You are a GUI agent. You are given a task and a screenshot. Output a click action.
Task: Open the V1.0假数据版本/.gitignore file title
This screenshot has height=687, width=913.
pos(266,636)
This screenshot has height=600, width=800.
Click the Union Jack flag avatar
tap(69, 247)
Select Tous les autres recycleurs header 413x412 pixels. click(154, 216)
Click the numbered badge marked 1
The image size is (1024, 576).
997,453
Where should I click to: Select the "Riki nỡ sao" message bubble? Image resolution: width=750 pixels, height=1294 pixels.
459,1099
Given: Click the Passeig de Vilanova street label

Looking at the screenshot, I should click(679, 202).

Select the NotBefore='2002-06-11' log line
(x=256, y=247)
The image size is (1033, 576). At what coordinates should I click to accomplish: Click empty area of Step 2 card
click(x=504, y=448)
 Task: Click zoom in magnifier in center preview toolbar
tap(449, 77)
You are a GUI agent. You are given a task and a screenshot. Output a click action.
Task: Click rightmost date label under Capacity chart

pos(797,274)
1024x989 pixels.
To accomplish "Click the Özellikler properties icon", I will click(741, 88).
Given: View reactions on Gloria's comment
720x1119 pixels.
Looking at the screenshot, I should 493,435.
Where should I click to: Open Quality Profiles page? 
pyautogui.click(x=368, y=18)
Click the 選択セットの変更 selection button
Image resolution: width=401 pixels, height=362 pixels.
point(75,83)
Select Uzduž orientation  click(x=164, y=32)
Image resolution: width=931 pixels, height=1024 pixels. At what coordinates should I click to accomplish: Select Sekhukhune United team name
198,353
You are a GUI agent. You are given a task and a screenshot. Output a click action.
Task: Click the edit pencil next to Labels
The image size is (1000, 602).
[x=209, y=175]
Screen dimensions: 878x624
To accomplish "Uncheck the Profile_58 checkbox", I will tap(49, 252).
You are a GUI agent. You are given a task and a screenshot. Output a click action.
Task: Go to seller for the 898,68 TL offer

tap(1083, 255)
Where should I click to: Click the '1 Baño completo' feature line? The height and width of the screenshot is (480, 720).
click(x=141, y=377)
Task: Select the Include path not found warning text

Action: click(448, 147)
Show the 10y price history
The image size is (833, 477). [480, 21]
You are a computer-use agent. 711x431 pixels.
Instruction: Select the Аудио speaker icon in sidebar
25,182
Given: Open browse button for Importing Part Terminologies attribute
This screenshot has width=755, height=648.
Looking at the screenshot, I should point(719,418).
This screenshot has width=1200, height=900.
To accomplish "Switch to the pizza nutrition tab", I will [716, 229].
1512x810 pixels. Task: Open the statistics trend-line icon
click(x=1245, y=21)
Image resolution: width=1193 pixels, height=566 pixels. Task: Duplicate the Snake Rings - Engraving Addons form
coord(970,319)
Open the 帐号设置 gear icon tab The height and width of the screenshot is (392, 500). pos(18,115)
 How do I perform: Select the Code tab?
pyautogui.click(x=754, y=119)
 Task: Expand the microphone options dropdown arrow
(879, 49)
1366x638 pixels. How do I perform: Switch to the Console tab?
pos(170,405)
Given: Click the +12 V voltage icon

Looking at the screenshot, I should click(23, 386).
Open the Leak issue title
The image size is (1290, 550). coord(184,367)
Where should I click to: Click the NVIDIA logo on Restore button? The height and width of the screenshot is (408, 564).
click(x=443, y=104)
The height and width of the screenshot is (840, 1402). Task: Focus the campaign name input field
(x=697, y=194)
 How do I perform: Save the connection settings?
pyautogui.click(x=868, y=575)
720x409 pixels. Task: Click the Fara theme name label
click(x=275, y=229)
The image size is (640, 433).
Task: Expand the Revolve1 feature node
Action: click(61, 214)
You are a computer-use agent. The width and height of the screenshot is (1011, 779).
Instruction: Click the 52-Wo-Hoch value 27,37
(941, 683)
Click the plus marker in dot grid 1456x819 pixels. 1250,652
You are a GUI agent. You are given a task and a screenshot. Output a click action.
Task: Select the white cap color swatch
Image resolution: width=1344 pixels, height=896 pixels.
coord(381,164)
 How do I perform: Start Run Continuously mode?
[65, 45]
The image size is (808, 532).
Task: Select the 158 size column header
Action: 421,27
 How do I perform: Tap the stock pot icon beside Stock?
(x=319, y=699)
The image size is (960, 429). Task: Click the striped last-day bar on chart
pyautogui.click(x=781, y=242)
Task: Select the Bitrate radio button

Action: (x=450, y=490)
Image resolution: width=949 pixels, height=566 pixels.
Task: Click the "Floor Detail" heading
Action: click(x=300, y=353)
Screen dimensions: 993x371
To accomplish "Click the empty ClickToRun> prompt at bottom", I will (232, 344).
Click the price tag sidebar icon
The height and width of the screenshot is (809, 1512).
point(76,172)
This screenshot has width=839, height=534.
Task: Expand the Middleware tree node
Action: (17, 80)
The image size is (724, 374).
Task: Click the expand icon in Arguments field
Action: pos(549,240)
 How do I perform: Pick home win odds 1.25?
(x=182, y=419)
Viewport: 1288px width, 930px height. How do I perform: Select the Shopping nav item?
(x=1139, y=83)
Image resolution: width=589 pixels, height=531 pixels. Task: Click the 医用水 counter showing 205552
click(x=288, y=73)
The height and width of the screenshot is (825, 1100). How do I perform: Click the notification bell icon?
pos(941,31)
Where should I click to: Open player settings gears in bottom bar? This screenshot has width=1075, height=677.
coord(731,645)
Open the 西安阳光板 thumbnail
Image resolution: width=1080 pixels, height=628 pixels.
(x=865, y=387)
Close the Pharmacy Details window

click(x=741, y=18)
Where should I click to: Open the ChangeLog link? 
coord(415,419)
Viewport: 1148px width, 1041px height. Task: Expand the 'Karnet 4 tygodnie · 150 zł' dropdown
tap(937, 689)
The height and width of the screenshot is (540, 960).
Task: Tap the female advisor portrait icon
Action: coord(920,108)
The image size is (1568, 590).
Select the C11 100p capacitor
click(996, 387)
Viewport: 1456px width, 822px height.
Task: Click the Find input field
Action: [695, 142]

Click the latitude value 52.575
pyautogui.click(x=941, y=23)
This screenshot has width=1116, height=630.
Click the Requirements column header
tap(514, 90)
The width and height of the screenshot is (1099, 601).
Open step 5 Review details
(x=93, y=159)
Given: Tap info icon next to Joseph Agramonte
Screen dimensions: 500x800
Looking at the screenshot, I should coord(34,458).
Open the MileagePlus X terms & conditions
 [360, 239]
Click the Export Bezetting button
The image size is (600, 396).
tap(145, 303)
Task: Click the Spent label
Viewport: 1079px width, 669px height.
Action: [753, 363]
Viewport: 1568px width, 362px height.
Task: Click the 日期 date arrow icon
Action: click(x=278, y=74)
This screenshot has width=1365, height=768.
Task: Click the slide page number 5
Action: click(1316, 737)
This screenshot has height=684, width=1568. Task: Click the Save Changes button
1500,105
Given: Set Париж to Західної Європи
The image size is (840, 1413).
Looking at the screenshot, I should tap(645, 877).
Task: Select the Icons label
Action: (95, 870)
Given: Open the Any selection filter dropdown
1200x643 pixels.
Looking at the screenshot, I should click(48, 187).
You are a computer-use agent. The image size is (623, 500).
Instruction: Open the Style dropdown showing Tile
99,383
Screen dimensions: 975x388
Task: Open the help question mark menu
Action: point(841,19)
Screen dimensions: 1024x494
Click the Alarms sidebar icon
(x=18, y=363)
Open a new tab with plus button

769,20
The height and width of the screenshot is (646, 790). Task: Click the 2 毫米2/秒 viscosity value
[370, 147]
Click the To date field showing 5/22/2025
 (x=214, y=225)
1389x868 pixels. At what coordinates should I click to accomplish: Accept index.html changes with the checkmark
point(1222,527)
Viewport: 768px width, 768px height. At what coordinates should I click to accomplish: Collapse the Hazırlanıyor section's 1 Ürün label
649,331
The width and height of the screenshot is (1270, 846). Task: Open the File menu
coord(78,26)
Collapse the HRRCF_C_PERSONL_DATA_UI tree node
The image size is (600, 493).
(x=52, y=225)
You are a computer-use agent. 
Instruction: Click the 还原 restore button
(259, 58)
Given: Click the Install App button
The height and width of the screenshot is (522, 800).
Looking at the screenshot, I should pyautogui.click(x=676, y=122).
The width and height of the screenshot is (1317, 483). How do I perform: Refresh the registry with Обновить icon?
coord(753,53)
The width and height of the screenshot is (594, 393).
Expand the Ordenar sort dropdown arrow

* What you have to do
In the records above, find each line with the word "will" and copy it.

* Result of this exercise
To accomplish "Click the Özellikler properties icon", I will click(741, 88).
To accomplish "Uncheck the Profile_58 checkbox", I will tap(49, 252).
To accomplish "Switch to the pizza nutrition tab", I will [716, 229].
To accomplish "Click the empty ClickToRun> prompt at bottom", I will (232, 344).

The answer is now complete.